------ SUPPLIED MATERIAL ------

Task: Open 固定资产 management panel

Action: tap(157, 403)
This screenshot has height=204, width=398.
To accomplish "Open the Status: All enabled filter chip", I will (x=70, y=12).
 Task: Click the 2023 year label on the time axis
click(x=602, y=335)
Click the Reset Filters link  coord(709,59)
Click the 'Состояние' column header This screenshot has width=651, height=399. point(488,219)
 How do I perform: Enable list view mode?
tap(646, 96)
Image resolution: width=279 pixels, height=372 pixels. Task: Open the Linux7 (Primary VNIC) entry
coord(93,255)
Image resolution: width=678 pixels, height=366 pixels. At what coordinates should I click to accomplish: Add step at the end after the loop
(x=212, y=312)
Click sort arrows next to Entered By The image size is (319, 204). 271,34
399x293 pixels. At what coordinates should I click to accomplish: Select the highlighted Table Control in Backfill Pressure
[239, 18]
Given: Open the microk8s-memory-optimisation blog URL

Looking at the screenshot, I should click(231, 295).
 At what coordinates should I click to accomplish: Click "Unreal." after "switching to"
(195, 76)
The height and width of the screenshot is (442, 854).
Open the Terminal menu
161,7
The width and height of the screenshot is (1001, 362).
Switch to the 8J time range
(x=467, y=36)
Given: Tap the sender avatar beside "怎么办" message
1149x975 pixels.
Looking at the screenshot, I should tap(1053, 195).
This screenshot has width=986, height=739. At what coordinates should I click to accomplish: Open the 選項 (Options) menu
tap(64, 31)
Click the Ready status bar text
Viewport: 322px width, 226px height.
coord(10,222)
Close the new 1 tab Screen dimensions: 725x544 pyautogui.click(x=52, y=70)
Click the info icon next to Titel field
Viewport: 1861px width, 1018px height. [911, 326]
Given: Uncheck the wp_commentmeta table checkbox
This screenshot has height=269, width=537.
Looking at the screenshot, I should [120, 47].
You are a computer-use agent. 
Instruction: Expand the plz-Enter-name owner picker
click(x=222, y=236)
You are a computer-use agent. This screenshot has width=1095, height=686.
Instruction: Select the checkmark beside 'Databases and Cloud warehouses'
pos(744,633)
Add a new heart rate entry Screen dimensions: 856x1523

------

EXERCISE DIRECTIONS »
Type out every record above once more, exactly.

OUTPUT FOR THIS TASK »
Task: Open 固定资产 management panel

Action: tap(157, 403)
This screenshot has height=204, width=398.
To accomplish "Open the Status: All enabled filter chip", I will (x=70, y=12).
 Task: Click the 2023 year label on the time axis
click(x=602, y=335)
Click the Reset Filters link  coord(709,59)
Click the 'Состояние' column header This screenshot has width=651, height=399. point(488,219)
 How do I perform: Enable list view mode?
tap(646, 96)
Image resolution: width=279 pixels, height=372 pixels. Task: Open the Linux7 (Primary VNIC) entry
coord(93,255)
Image resolution: width=678 pixels, height=366 pixels. At what coordinates should I click to accomplish: Add step at the end after the loop
(x=212, y=312)
Click sort arrows next to Entered By The image size is (319, 204). 271,34
399x293 pixels. At what coordinates should I click to accomplish: Select the highlighted Table Control in Backfill Pressure
[239, 18]
Given: Open the microk8s-memory-optimisation blog URL

Looking at the screenshot, I should click(231, 295).
 At what coordinates should I click to accomplish: Click "Unreal." after "switching to"
(195, 76)
The height and width of the screenshot is (442, 854).
Open the Terminal menu
161,7
The width and height of the screenshot is (1001, 362).
Switch to the 8J time range
(x=467, y=36)
Given: Tap the sender avatar beside "怎么办" message
1149x975 pixels.
Looking at the screenshot, I should tap(1053, 195).
This screenshot has width=986, height=739. At what coordinates should I click to accomplish: Open the 選項 (Options) menu
tap(64, 31)
Click the Ready status bar text
Viewport: 322px width, 226px height.
coord(10,222)
Close the new 1 tab Screen dimensions: 725x544 pyautogui.click(x=52, y=70)
Click the info icon next to Titel field
Viewport: 1861px width, 1018px height. [911, 326]
Given: Uncheck the wp_commentmeta table checkbox
This screenshot has height=269, width=537.
Looking at the screenshot, I should [120, 47].
You are a computer-use agent. 
Instruction: Expand the plz-Enter-name owner picker
click(x=222, y=236)
You are a computer-use agent. This screenshot has width=1095, height=686.
Instruction: Select the checkmark beside 'Databases and Cloud warehouses'
pos(744,633)
Add a new heart rate entry Screen dimensions: 856x1523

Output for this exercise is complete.